◆ **MATERIAL PROVIDED**:
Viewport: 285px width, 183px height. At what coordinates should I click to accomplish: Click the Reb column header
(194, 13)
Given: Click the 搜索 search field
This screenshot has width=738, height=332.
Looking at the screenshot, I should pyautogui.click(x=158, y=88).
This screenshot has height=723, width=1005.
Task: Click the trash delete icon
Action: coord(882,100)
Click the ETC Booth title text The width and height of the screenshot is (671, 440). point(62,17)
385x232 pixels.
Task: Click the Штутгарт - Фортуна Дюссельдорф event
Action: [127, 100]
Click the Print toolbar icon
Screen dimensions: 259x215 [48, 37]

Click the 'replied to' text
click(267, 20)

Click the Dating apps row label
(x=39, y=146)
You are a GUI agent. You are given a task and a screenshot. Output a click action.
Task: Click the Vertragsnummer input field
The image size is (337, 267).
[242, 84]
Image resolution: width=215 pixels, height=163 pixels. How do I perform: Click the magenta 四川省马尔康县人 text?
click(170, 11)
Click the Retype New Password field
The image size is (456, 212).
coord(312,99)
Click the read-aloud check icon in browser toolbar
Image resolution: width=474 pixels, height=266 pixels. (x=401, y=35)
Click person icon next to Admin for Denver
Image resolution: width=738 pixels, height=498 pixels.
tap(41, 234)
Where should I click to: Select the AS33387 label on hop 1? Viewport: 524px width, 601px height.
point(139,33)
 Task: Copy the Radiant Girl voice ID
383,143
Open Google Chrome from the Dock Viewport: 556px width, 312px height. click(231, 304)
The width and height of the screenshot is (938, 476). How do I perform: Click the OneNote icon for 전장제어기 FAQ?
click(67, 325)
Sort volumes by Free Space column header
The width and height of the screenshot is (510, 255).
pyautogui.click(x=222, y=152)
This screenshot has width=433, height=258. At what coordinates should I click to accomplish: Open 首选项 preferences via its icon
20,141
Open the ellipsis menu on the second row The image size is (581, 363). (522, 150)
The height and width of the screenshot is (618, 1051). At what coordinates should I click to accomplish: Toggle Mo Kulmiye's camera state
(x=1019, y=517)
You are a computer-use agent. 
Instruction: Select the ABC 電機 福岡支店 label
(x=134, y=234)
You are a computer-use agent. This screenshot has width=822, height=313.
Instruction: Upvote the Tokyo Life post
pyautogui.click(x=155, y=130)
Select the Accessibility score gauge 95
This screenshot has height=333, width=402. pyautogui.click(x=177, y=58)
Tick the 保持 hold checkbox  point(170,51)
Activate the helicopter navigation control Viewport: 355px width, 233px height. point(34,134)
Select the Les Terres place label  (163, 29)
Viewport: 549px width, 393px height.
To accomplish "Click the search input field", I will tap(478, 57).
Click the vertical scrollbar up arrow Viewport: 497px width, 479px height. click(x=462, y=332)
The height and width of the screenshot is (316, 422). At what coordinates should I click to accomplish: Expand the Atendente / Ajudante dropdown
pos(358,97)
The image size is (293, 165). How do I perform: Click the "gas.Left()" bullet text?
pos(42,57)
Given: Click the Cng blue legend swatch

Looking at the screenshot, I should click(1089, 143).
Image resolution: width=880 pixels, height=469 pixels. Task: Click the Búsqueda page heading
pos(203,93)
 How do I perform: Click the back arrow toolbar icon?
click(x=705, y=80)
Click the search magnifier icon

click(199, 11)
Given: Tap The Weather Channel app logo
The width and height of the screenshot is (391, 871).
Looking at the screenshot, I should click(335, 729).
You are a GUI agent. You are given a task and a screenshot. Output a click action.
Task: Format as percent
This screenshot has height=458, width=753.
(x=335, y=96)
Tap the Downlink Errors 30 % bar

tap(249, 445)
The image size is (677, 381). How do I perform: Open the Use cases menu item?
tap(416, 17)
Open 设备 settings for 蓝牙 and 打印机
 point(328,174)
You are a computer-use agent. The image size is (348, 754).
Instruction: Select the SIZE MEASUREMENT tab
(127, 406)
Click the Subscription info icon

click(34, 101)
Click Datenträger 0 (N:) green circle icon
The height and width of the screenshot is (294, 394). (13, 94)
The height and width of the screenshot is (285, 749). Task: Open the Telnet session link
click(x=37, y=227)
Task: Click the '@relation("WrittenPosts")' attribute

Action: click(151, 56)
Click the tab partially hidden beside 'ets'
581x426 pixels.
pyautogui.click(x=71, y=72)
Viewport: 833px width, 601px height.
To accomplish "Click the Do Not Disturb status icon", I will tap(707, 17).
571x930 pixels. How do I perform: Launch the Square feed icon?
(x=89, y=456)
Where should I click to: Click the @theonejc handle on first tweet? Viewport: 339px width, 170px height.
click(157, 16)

◆ **EXERCISE OBJECTIVE**:
Write out all of the records exactly as they stand above.

◆ **EXERCISE ANSWER**:
Viewport: 285px width, 183px height. At what coordinates should I click to accomplish: Click the Reb column header
(194, 13)
Given: Click the 搜索 search field
This screenshot has width=738, height=332.
Looking at the screenshot, I should pyautogui.click(x=158, y=88).
This screenshot has height=723, width=1005.
Task: Click the trash delete icon
Action: coord(882,100)
Click the ETC Booth title text The width and height of the screenshot is (671, 440). point(62,17)
385x232 pixels.
Task: Click the Штутгарт - Фортуна Дюссельдорф event
Action: [127, 100]
Click the Print toolbar icon
Screen dimensions: 259x215 [48, 37]

Click the 'replied to' text
click(267, 20)

Click the Dating apps row label
(x=39, y=146)
You are a GUI agent. You are given a task and a screenshot. Output a click action.
Task: Click the Vertragsnummer input field
The image size is (337, 267).
[242, 84]
Image resolution: width=215 pixels, height=163 pixels. How do I perform: Click the magenta 四川省马尔康县人 text?
click(170, 11)
Click the Retype New Password field
The image size is (456, 212).
coord(312,99)
Click the read-aloud check icon in browser toolbar
Image resolution: width=474 pixels, height=266 pixels. (x=401, y=35)
Click person icon next to Admin for Denver
Image resolution: width=738 pixels, height=498 pixels.
tap(41, 234)
Where should I click to: Select the AS33387 label on hop 1? Viewport: 524px width, 601px height.
point(139,33)
 Task: Copy the Radiant Girl voice ID
383,143
Open Google Chrome from the Dock Viewport: 556px width, 312px height. click(231, 304)
The width and height of the screenshot is (938, 476). How do I perform: Click the OneNote icon for 전장제어기 FAQ?
click(67, 325)
Sort volumes by Free Space column header
The width and height of the screenshot is (510, 255).
pyautogui.click(x=222, y=152)
This screenshot has width=433, height=258. At what coordinates should I click to accomplish: Open 首选项 preferences via its icon
20,141
Open the ellipsis menu on the second row The image size is (581, 363). (522, 150)
The height and width of the screenshot is (618, 1051). At what coordinates should I click to accomplish: Toggle Mo Kulmiye's camera state
(x=1019, y=517)
You are a computer-use agent. 
Instruction: Select the ABC 電機 福岡支店 label
(x=134, y=234)
You are a computer-use agent. This screenshot has width=822, height=313.
Instruction: Upvote the Tokyo Life post
pyautogui.click(x=155, y=130)
Select the Accessibility score gauge 95
This screenshot has height=333, width=402. pyautogui.click(x=177, y=58)
Tick the 保持 hold checkbox  point(170,51)
Activate the helicopter navigation control Viewport: 355px width, 233px height. point(34,134)
Select the Les Terres place label  (163, 29)
Viewport: 549px width, 393px height.
To accomplish "Click the search input field", I will tap(478, 57).
Click the vertical scrollbar up arrow Viewport: 497px width, 479px height. click(x=462, y=332)
The height and width of the screenshot is (316, 422). At what coordinates should I click to accomplish: Expand the Atendente / Ajudante dropdown
pos(358,97)
The image size is (293, 165). How do I perform: Click the "gas.Left()" bullet text?
pos(42,57)
Given: Click the Cng blue legend swatch

Looking at the screenshot, I should click(1089, 143).
Image resolution: width=880 pixels, height=469 pixels. Task: Click the Búsqueda page heading
pos(203,93)
 How do I perform: Click the back arrow toolbar icon?
click(x=705, y=80)
Click the search magnifier icon

click(199, 11)
Given: Tap The Weather Channel app logo
The width and height of the screenshot is (391, 871).
Looking at the screenshot, I should click(335, 729).
You are a GUI agent. You are given a task and a screenshot. Output a click action.
Task: Format as percent
This screenshot has height=458, width=753.
(x=335, y=96)
Tap the Downlink Errors 30 % bar

tap(249, 445)
The image size is (677, 381). How do I perform: Open the Use cases menu item?
tap(416, 17)
Open 设备 settings for 蓝牙 and 打印机
 point(328,174)
You are a computer-use agent. The image size is (348, 754).
Instruction: Select the SIZE MEASUREMENT tab
(127, 406)
Click the Subscription info icon

click(34, 101)
Click Datenträger 0 (N:) green circle icon
The height and width of the screenshot is (294, 394). (13, 94)
The height and width of the screenshot is (285, 749). Task: Open the Telnet session link
click(x=37, y=227)
Task: Click the '@relation("WrittenPosts")' attribute

Action: click(151, 56)
Click the tab partially hidden beside 'ets'
581x426 pixels.
pyautogui.click(x=71, y=72)
Viewport: 833px width, 601px height.
To accomplish "Click the Do Not Disturb status icon", I will tap(707, 17).
571x930 pixels. How do I perform: Launch the Square feed icon?
(x=89, y=456)
Where should I click to: Click the @theonejc handle on first tweet? Viewport: 339px width, 170px height.
click(157, 16)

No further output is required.